• EXTRACTED TEXT:
========

Vaccination efforts in rural and remote areas of NSW allowed Defence members to positively engage with local Indigenous communities.
In Lismore, Flight Sergeant David Czapracki during September led a team of four Defence personnel supporting mobile clinics to provide COVID-19 vaccinations.
Each day, they drove for up to 90 minutes to provide vaccinations in communities across the Bundjalung, Yaegl, Gumbaynggirr and Githabul nations.
“Talking with my team, they have said “this is exactly what I joined the Defence force for,” Flight Sergeant Czapracki said.
“The team is thoroughly enjoying the interaction with the local Aboriginal community, meeting with the community Elders, Uncles, Aunties and population within the areas.
“It’s an opportunity for us to learn about their culture, their community, and their country.”
The Defence team worked hand-in-hand with Aboriginal Medical Services, NSW Police, and the Northern NSW Local Health District (NNSWLHD).
They’ve delivered the first dose of COVID-19 vaccination to 12 regions, including communities near Tabulam, Casino, Evans Head, Tweed Heads, and West Ballina.
“W supported NSW Health with the transport of its Aboriginal vaccination hubs, which includes setting up and packing up at the hub sites,” Flight Sergeant Czapracki said.
“Our team also provided reception and administration duties, exit marshalling, care package distribution, and line visibility for perimeter maintenance.”
The work brought together members from Army, Navy and Air Force.
Flight Sergeant Czapracki said they had the opportunity to engage with Elders and address any apprehension from communities about Defence personnel assisting the vaccination effort.
“A lot of people have noted or asked ‘hang on, why is the Army here?’ when we’re setting up”,” Flight Sergeant Czapracki said.
“The community Elders have been speaking to their community members about us being here to help them, or we’ve had an opportunity to say that ‘we’re here for your health’.
“They’re not used to seeing Defence around here, and hopefully in the future, we can have more engagement between Defence and the communities here.”

========

• DATA RECORDS:
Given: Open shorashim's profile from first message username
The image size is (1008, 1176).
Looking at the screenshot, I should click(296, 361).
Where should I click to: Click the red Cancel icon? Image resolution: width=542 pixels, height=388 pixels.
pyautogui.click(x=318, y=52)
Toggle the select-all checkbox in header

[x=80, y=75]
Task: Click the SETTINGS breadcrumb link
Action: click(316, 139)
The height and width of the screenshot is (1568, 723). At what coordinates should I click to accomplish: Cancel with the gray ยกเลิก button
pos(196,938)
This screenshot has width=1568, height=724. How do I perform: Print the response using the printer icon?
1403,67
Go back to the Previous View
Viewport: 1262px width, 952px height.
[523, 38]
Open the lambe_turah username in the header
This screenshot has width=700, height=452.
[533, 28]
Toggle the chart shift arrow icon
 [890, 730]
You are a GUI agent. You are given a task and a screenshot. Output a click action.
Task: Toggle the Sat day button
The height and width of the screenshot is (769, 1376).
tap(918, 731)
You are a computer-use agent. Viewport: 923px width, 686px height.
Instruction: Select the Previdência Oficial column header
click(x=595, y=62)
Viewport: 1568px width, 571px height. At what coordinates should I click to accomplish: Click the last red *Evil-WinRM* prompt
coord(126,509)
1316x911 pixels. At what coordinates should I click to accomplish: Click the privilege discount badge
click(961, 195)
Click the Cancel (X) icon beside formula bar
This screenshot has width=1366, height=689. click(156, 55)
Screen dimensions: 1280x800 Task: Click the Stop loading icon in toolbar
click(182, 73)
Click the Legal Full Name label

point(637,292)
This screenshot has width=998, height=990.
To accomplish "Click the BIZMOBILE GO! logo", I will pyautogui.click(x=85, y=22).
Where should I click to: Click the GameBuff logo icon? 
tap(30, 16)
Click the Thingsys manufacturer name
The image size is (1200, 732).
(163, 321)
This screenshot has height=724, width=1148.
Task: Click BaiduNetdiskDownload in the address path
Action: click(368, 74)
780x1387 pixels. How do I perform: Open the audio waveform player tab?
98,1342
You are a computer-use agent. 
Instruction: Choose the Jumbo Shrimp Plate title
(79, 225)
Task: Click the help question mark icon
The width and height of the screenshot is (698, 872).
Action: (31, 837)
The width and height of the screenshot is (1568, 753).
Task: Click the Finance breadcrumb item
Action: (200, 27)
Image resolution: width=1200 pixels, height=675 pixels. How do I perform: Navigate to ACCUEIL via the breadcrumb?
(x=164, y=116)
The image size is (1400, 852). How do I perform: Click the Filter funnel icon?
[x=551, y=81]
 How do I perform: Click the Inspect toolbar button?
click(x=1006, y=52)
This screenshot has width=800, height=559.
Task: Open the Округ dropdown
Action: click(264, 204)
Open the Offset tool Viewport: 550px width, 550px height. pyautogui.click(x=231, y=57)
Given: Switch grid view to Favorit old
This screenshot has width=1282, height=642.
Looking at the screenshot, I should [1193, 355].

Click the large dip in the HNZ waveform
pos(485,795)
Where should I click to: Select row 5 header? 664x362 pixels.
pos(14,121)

========

• INSTRUCTIONS:
a - Rewrite the paragraph of the Defence vaccination article that begins "They've delivered the first dose" as a short list, keeping its main facts.
b - Output the part of the Defence vaccination article that begins at the words "The work brought" and stops after "for your health’.", copied word for word.

• WRITTEN RESPONSES:
a -
- First dose of COVID-19 vaccination delivered to 12 regions
- Communities served include those near:
  - Tabulam
  - Casino
  - Evans Head
  - Tweed Heads
  - West Ballina

b -
The work brought together members from Army, Navy and Air Force.
Flight Sergeant Czapracki said they had the opportunity to engage with Elders and address any apprehension from communities about Defence personnel assisting the vaccination effort.
“A lot of people have noted or asked ‘hang on, why is the Army here?’ when we’re setting up”,” Flight Sergeant Czapracki said.
“The community Elders have been speaking to their community members about us being here to help them, or we’ve had an opportunity to say that ‘we’re here for your health’.